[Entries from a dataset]
☆ ☆ ☆ ☆ ☆ ☆ ☆
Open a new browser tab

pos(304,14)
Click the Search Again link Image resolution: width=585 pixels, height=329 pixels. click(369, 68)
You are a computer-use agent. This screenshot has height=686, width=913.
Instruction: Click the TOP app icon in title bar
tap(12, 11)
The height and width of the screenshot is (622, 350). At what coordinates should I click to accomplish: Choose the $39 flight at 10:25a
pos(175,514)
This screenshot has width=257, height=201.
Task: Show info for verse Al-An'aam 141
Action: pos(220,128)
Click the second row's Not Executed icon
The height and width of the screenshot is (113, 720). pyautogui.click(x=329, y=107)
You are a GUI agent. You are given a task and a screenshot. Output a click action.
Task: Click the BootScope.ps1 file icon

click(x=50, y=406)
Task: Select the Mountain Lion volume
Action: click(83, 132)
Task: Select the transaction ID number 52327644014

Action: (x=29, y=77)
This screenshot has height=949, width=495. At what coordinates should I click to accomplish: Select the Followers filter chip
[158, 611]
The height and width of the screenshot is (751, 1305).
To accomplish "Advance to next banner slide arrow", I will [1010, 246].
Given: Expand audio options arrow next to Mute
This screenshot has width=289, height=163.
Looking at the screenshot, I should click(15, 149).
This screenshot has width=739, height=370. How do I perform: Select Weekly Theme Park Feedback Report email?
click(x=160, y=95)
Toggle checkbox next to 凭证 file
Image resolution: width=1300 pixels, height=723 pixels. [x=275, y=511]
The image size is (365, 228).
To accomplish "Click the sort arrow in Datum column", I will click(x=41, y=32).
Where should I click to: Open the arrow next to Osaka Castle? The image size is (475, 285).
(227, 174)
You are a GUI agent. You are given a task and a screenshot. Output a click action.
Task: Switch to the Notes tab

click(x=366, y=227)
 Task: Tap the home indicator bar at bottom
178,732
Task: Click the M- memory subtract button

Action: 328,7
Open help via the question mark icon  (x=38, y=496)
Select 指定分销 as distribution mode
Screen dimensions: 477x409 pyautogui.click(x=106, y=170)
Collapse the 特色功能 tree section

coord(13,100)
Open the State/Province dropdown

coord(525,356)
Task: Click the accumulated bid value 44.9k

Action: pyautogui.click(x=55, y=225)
☆ ☆ ☆ ☆ ☆ ☆ ☆
● YOUR INSTRUCTIONS
Rewrite the data from the line containing "Toggle checkbox next to 凭证 file" through the end of the data, replacing "arrow" with "caret" and changing nothing else.

● FULL RESPONSE
Toggle checkbox next to 凭证 file
Image resolution: width=1300 pixels, height=723 pixels. [x=275, y=511]
The image size is (365, 228).
To accomplish "Click the sort caret in Datum column", I will click(x=41, y=32).
Where should I click to: Open the caret next to Osaka Castle? The image size is (475, 285).
(227, 174)
You are a GUI agent. You are given a task and a screenshot. Output a click action.
Task: Switch to the Notes tab

click(x=366, y=227)
 Task: Tap the home indicator bar at bottom
178,732
Task: Click the M- memory subtract button

Action: 328,7
Open help via the question mark icon  (x=38, y=496)
Select 指定分销 as distribution mode
Screen dimensions: 477x409 pyautogui.click(x=106, y=170)
Collapse the 特色功能 tree section

coord(13,100)
Open the State/Province dropdown

coord(525,356)
Task: Click the accumulated bid value 44.9k

Action: pyautogui.click(x=55, y=225)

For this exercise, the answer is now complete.